She wasn’t going to feel guilty for looking out for her brother.
Mae pushed the door open, walking half a step before Seb, and the afternoon sunlight struck her full in the face, the yellow wash of rays blinding her for a second.
It was possible that she didn’t want to be totally unattached now the Ryves brothers were back, and so what? Mae should feel good about that. For the first time in her life, she was choosing to stay out of trouble.
The light in her eyes faded, dwindling into bright spots dancing in front of her eyes. Then she blinked and all she saw was Jamie, who must have seen her going into the building and waited for her to come out. He was staring at her and Seb’s linked hands.

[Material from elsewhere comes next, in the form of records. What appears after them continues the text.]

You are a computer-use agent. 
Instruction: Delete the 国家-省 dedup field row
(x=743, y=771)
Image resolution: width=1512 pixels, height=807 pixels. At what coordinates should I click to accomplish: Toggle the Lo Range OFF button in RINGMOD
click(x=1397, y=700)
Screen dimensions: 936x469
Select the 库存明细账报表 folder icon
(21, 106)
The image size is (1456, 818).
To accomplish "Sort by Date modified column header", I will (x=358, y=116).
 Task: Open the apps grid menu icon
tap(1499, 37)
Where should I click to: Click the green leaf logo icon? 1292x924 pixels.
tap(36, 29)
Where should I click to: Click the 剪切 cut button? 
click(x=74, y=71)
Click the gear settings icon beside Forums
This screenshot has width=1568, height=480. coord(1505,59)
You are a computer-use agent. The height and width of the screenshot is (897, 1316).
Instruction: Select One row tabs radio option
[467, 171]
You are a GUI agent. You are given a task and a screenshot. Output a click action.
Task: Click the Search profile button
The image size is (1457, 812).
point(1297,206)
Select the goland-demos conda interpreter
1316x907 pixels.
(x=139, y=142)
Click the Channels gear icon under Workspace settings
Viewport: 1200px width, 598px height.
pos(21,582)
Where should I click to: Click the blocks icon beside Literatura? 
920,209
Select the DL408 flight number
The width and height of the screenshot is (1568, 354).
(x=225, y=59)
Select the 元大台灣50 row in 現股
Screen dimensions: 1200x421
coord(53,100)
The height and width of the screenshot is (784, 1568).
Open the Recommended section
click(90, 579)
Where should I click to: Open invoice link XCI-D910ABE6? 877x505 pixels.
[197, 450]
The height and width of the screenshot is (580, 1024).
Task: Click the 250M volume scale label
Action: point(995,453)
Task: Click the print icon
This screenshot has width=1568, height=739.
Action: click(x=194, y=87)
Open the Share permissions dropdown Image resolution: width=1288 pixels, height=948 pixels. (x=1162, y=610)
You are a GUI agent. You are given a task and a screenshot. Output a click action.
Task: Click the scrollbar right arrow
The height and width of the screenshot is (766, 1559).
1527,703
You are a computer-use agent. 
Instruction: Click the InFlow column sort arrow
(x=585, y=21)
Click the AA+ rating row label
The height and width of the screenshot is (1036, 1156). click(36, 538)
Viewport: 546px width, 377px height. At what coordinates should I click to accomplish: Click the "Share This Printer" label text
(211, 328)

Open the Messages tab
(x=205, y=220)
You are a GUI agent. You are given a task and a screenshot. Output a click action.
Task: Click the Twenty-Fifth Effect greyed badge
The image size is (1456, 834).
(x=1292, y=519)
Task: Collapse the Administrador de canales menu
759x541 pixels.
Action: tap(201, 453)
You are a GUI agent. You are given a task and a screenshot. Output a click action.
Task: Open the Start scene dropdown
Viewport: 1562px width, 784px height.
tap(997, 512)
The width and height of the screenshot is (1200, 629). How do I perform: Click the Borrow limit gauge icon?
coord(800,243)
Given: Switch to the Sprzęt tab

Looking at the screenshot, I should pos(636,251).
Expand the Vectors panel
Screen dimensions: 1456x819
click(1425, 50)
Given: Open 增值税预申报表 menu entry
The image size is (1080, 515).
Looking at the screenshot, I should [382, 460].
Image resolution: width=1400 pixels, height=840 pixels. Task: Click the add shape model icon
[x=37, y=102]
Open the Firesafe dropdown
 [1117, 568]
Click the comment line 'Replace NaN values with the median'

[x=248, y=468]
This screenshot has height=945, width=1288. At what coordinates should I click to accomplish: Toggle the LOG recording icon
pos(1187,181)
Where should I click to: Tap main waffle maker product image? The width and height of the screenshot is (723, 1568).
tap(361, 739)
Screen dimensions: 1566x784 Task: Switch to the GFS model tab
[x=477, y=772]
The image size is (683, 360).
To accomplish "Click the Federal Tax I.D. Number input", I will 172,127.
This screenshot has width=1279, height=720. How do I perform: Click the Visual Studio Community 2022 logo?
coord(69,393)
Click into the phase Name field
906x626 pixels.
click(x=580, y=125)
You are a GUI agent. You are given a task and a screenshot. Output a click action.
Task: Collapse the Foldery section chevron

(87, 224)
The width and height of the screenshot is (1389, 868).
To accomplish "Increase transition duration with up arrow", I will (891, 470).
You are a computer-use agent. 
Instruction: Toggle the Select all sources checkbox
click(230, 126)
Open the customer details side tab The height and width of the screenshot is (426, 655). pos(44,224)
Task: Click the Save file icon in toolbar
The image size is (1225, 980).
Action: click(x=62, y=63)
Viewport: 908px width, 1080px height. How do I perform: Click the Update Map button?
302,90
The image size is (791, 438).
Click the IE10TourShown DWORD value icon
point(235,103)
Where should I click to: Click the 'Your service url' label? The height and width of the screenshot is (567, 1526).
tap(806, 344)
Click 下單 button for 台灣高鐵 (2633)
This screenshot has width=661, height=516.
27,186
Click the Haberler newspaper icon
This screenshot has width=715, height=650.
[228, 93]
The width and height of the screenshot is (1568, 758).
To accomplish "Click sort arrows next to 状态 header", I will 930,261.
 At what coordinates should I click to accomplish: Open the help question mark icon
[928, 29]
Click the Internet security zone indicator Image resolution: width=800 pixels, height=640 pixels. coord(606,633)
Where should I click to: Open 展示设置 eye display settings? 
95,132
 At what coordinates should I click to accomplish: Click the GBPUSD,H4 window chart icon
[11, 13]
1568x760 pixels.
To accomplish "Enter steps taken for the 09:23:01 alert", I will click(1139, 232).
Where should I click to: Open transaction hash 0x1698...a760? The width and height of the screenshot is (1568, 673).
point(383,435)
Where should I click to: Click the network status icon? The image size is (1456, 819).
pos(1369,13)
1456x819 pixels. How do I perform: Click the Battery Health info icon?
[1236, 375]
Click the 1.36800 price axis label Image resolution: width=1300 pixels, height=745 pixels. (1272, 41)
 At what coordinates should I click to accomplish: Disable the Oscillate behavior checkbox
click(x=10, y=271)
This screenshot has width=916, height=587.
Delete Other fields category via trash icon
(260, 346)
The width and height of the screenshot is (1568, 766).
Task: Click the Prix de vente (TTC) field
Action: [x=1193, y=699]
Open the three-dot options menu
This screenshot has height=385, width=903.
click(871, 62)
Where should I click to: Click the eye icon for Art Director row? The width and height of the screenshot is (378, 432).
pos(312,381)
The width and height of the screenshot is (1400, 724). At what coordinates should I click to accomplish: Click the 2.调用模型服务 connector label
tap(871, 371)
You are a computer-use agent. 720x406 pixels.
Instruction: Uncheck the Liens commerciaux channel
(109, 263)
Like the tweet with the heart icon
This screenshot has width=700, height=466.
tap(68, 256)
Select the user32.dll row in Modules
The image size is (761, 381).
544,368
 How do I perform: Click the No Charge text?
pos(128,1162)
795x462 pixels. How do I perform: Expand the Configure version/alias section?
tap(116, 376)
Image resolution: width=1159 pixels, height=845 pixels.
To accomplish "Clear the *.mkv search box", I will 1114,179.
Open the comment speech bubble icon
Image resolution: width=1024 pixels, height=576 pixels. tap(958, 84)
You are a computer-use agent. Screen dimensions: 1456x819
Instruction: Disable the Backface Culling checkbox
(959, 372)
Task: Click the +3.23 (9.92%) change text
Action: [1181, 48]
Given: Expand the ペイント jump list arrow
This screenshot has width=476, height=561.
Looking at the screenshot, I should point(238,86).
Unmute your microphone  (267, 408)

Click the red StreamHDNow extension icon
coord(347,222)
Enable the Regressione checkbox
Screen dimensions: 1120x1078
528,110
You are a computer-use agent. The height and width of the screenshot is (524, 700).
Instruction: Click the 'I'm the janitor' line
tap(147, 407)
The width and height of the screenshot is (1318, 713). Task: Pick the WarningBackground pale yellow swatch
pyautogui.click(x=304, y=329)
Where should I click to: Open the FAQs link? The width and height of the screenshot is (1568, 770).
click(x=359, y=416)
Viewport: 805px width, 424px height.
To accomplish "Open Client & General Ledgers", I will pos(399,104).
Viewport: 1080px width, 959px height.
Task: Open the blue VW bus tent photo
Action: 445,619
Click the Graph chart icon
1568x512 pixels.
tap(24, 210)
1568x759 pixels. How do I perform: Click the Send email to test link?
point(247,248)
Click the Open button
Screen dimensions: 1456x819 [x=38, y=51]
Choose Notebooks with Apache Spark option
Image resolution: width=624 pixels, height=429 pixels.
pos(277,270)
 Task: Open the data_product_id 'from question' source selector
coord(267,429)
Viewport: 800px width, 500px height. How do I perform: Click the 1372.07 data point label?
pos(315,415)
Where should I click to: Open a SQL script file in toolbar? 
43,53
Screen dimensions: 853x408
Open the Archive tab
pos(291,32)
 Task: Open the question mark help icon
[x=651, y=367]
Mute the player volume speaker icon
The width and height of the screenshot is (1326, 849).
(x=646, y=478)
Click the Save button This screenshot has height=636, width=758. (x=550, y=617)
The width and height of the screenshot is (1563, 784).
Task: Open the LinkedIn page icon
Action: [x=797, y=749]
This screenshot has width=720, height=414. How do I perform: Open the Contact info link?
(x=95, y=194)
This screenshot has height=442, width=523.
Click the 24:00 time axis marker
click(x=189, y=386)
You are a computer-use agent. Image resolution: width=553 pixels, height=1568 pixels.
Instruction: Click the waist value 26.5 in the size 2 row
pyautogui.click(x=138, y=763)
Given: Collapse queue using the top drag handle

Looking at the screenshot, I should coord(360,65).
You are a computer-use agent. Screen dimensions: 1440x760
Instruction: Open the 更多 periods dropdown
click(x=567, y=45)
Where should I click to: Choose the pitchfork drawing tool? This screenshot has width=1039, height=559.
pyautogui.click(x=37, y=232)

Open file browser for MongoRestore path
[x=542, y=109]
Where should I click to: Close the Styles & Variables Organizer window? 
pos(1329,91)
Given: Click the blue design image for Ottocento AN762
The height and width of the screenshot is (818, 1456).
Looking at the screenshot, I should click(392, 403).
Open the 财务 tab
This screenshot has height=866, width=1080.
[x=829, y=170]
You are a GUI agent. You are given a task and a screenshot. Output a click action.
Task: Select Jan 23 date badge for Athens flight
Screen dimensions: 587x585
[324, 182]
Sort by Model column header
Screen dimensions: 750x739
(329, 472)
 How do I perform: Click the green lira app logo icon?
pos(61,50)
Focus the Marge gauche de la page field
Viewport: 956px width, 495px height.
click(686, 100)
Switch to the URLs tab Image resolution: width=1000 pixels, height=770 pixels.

“Hey,” Mae said as she saw the slow sweep of disbelief, with fury following, across his face, and realized what this must look like to him. “Hey, Jamie. Wait.”
Jamie didn’t wait. He didn’t even speak. He kept that stunned, betrayed gaze on her an instant longer, and then turned and ran.
When she dropped Seb’s hand and ran after her brother, she rounded the corner of the school and found that he’d vanished.
Just like that. Like magic.
Mae searched for Jamie for about an hour before she gave up, went home, and ran up the stairs to find her mother in the parlor having tea with a messenger from a magicians’ Circle.
“Uh,” said Mae, quick-thinking and brilliant as always.
Annabel was gleaming with polite determination to be a perfect hostess, pale and avid as a very polite ghoul.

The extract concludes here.